It’s back. Sen. ####### Durbin (D-Ill.) is once again pushing the DREAM Act amnesty. Before a packed room (mostly of illegal aliens), the Senate Judiciary Committee held a hearing earlier this week stacked with witnesses who favor granting amnesty to millions of illegal aliens.

Leaving aside all of the deceitful provisions that have been built into the bill that makes it a much broader amnesty than proponents let on, it is important to address the fundamental premise that passing the bill is a moral imperative because the people who would benefit are blameless for being here illegally.

The DREAM Act fulfills the parents’ principle reason for breaking the law in the first place. Ask the typical illegal alien why he or she came to United States illegally, and invariably the answer is, “I wanted to do better for my family.” This is a perfectly rational and understandable response, but not a justification for violating the law. In essence, what the DREAM Act does is provide the parents precisely what they sought when they brought their kids illegally to the United States: a green card and all of the benefits that America has to offer. Even if the bill were to include a provision that DREAM Act beneficiaries could never sponsor the parents who brought them to the country illegally, it would still fulfill the parents’ primary objective for bringing them here.

The DREAM Act would touch-off an even greater wave of illegal immigration. Because the DREAM Act is being marketed as a moral imperative – as opposed to a more general amnesty, which is sold as bowing to reality – it comes with an absolute assurance that it will be repeated.
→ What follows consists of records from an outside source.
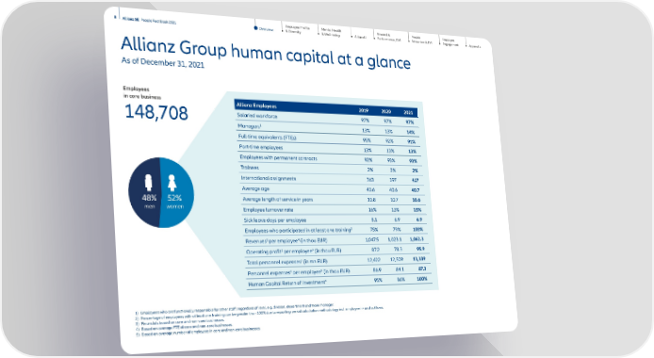This screenshot has width=654, height=358.
Task: Click the Allianz Employees table header
Action: (x=256, y=106)
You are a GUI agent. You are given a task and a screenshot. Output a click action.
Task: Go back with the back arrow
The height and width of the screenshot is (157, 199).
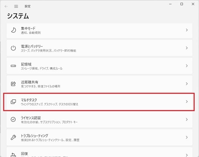point(6,6)
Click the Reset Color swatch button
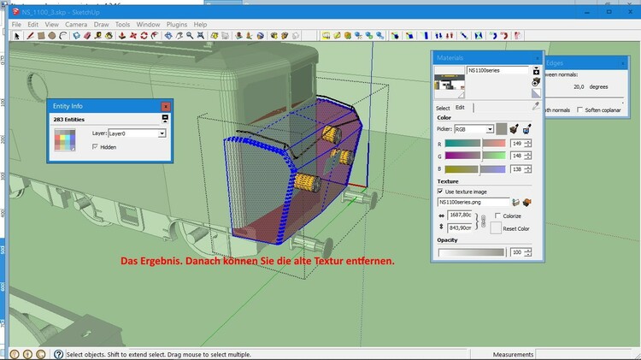 click(496, 228)
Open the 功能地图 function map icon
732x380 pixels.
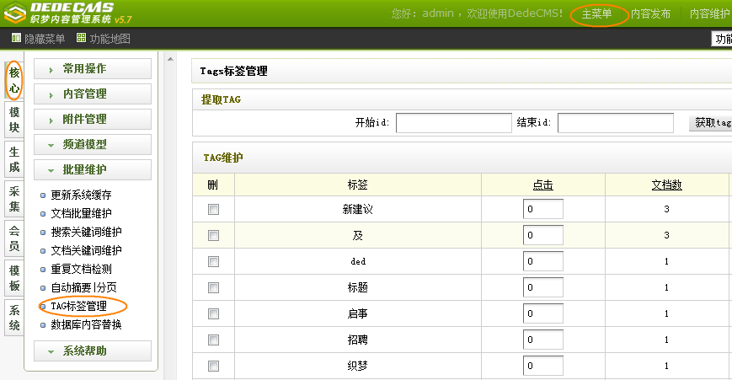point(81,39)
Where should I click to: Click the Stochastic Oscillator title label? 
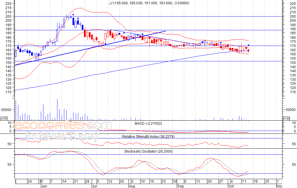click(149, 151)
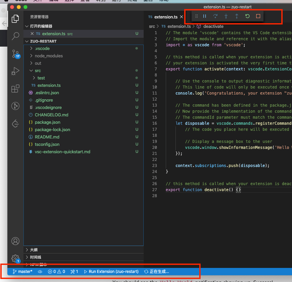The height and width of the screenshot is (282, 292).
Task: Click the branch sync icon
Action: 40,272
If we have a moral imperative to provide amnesty to the current population of people who were brought here as kids, won’t we have the same moral imperative for the next generation of people who arrive under similar circumstances? The unmistakable message to people all around the world is: Get over here and bring your kids. America will feel morally obligated to give them green cards too.
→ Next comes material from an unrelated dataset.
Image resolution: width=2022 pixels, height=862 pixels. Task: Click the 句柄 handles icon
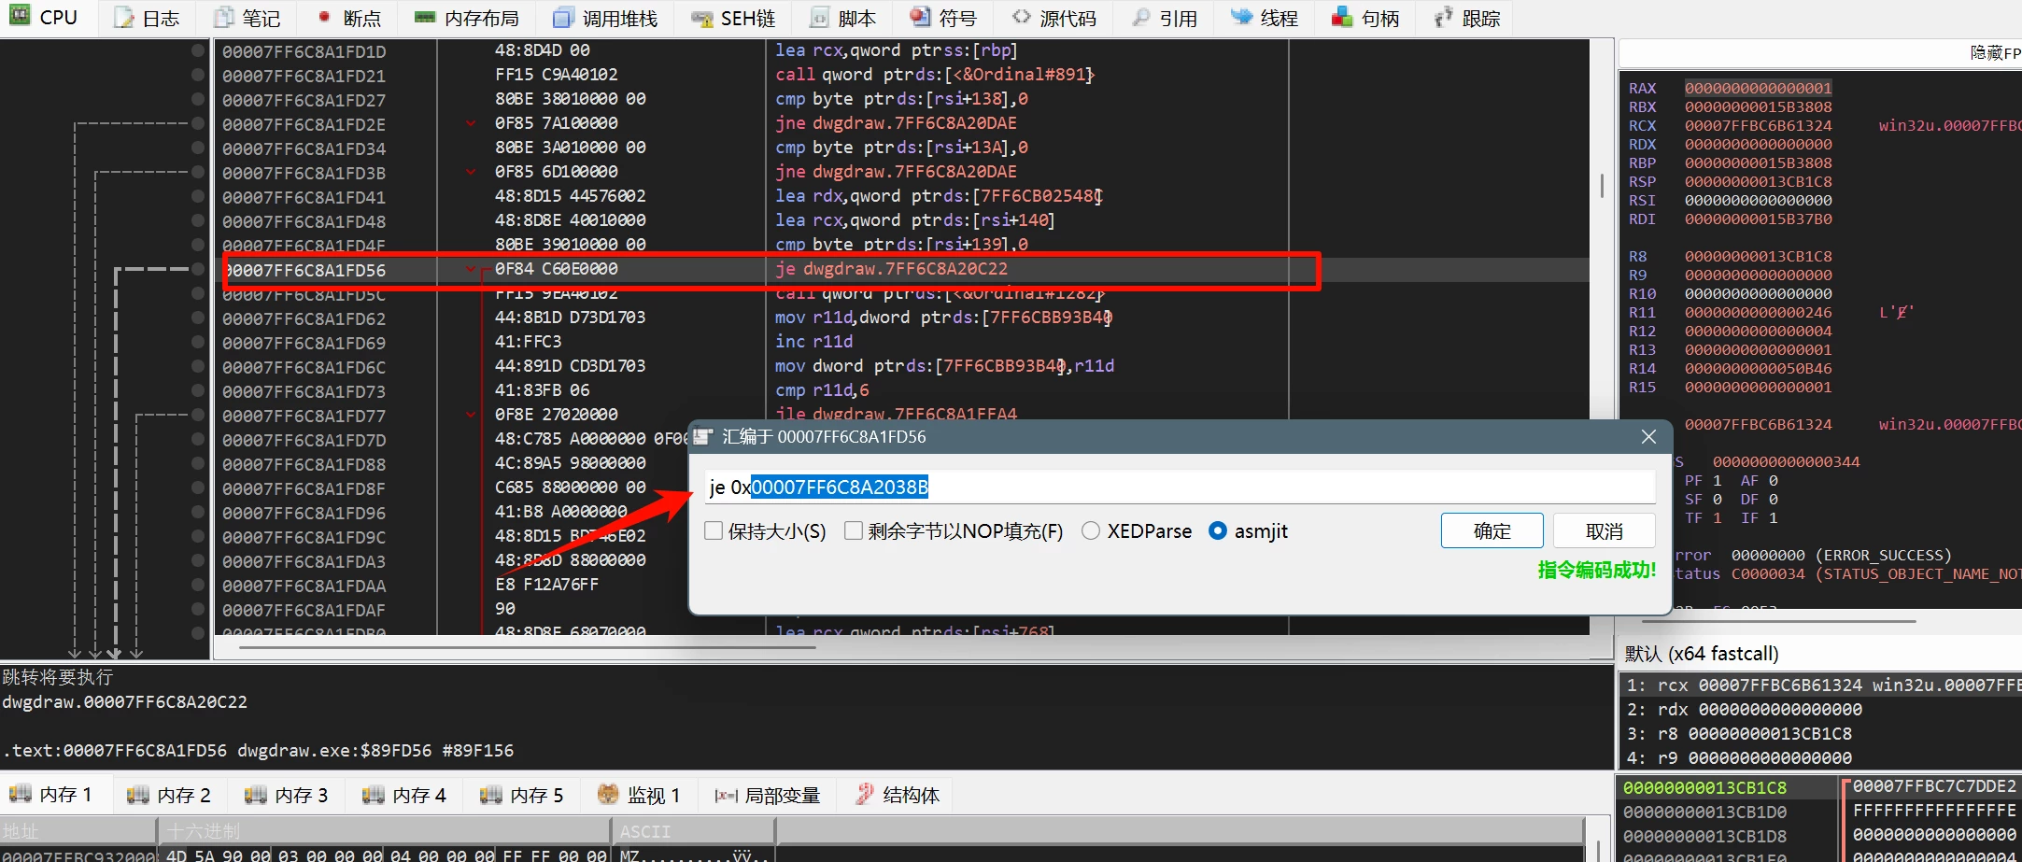tap(1342, 18)
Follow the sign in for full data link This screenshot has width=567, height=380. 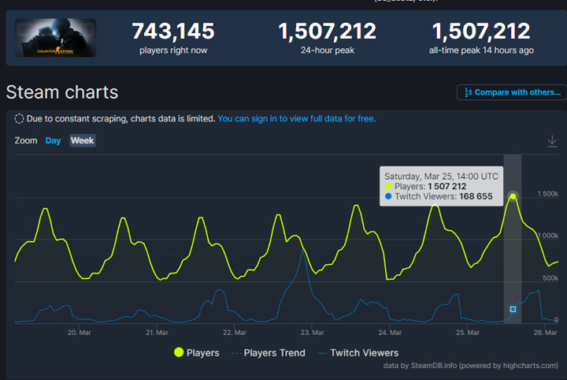coord(296,119)

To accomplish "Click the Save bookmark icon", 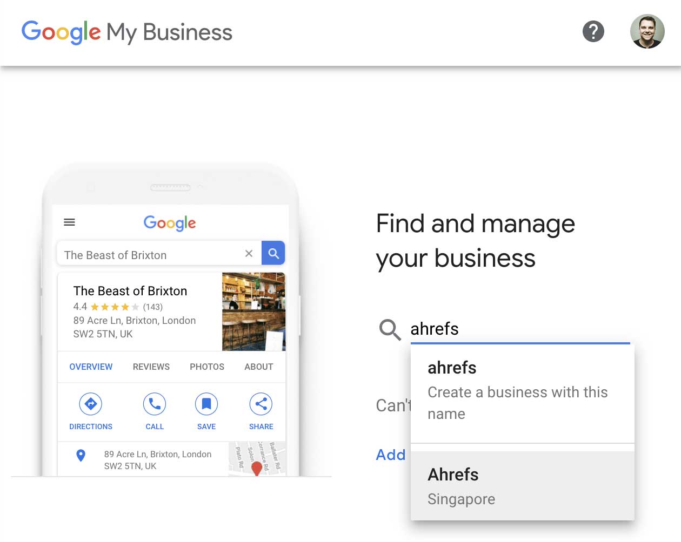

The DREAM Act absolves illegal aliens of their fundamental responsibilities as parents. There is a fundamental principle that parents are responsible for the consequences that their actions and choices have on their kids. Unfortunately, children inevitably pay a price when parents make bad decisions or break laws. The DREAM Act carves out a single exception to this universal tenet of the social contract. The message it sends is that if you violate U.S. immigration law, American society is responsible for fixing the mess you created for your kids.

The absence of a reward or benefit is not the same as a punishment. DREAM Act proponents repeatedly argue that by not granting legal status to targeted beneficiaries we are, essentially, punishing children for the sins of their parents. This is an absolutely specious claim. By no stretch of the imagination are the children of illegal aliens being punished. Not rewarding them with legal residence and expensive college tuition subsidies is simply withholding benefits to which they never had any entitlement in the first place.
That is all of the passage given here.